To answer this question I would say use good judgement. If your transom is solid, the biggest worry at least in my mind is in the immediate area of the transom that receives the most stress from the tube. This would of course be your tow points first off, then consider where points your transom connects to your boat, but if where the transom connected to the hull was an issue I would want to replace the transom and do it better pulling a tube or not. My boat had two metal handles installed on either side of the transom when i acquired it. just for good measure I replaced the four bolts holding each handle on with stainless as i wasn't sure what the previous owner used and I also put the largest washers I could fit (using smaller and smaller washers to step down to the bolt size) against the inside of the transom to better distribute any stress. I bought a tow harness which is a Y, one side connects to each handle and then the single side connects to the tow rope. I found two types of these harnesses, somewhat contrary to what I would expect those made out of rope where rated for more weight than those made out of cable and equipped with a pulley. I purchased a rope harness to connect the 60" o'brien screamer my girlfriend bought for me. The rope harness as well as the tow rope has a float on the end so keeping it out of the prop is no issue. I have pulled it several times now, even with two approx 175lbs males and two 110lbs females. With both males in the 14' tin and both girls on the tube the 40 had no issue. Prop plays a role in this, I may be underpropped as by myself I GPS at 29mph and without the GPS I would say it less than a five miles an hour less pulling two girls on a tube with two guys in the boat. Thats plenty to get a couple 22yr old ladies screaming when you whip them around the turns. 

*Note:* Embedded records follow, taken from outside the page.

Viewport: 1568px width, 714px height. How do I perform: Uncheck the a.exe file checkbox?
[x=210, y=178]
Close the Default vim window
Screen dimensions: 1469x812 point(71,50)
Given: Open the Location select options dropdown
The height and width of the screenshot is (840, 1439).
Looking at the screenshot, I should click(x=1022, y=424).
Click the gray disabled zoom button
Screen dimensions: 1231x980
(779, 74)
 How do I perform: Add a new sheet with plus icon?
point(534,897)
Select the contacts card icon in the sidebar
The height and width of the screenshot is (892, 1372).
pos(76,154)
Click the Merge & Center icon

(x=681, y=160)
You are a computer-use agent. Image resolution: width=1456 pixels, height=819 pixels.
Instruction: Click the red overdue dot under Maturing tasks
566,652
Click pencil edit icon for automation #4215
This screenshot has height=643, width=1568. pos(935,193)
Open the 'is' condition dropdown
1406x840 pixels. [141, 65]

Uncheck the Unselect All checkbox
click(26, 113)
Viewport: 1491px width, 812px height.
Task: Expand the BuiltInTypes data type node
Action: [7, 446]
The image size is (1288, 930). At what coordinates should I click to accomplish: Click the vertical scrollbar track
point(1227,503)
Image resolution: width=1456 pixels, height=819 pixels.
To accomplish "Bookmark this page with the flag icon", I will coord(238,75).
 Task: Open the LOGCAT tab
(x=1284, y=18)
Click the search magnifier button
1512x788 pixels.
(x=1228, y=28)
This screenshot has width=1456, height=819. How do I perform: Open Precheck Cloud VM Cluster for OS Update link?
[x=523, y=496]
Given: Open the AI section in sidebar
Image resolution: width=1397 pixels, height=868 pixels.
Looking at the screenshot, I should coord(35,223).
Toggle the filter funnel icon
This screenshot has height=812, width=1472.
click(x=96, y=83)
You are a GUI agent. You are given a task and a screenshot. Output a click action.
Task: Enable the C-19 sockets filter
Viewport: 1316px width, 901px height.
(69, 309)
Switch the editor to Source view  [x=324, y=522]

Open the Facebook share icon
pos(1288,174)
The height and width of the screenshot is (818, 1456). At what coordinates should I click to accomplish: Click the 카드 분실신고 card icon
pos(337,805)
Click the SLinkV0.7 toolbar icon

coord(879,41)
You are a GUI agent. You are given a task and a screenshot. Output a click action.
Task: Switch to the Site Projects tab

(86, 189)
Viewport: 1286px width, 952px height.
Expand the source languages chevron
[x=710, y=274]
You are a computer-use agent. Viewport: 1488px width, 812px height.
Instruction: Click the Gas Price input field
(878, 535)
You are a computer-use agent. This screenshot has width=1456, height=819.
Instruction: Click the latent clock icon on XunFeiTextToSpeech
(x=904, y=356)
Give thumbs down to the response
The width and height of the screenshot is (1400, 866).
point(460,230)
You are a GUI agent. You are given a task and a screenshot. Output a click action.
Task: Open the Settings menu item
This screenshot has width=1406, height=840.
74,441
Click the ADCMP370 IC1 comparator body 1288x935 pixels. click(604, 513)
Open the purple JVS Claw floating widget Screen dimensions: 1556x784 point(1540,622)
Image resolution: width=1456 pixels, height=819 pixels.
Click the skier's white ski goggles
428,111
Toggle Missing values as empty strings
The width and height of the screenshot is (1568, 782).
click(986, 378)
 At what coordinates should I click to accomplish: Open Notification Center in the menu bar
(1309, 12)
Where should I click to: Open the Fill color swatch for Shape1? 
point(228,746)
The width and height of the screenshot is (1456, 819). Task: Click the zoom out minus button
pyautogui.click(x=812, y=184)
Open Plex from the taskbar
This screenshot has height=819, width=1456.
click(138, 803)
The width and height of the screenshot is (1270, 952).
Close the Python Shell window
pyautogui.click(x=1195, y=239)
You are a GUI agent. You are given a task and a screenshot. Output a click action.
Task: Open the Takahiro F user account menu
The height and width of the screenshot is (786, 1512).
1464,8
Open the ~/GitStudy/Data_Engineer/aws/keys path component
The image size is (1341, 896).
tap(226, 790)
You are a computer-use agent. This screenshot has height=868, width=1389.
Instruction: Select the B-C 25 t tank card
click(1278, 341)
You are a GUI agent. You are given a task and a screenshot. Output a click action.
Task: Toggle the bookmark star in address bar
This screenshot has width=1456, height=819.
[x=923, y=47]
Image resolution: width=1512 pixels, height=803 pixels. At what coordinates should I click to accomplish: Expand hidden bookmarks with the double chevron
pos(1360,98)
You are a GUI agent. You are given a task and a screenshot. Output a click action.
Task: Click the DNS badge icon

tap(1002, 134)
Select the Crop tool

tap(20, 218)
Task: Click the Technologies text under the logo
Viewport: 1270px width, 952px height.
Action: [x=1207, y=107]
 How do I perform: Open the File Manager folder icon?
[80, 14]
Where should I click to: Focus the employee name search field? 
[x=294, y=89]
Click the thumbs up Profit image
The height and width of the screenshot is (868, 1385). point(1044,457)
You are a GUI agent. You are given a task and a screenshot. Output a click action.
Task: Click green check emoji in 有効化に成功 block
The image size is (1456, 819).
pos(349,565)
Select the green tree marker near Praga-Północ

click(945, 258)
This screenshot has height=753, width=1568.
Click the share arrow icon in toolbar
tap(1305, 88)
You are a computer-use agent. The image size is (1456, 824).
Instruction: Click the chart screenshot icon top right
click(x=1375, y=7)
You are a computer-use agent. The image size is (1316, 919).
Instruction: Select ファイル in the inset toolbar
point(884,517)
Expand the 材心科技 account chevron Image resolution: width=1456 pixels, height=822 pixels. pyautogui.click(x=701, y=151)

We thought it was going to be a thing to keep the girls entertained, but we have found ourselves taking breaks from fishing especially in this heat we are having to pull each other around. :lol: 

Make sure to check your local regs. In my state you have to have a spotter on board or a mirror, so I had to get a mirror for me and my fishing buddy to pull each other.


----------



## island fever (Jul 23, 2010)

I would love to see those girls screaming on youtube! Hook us up.


----------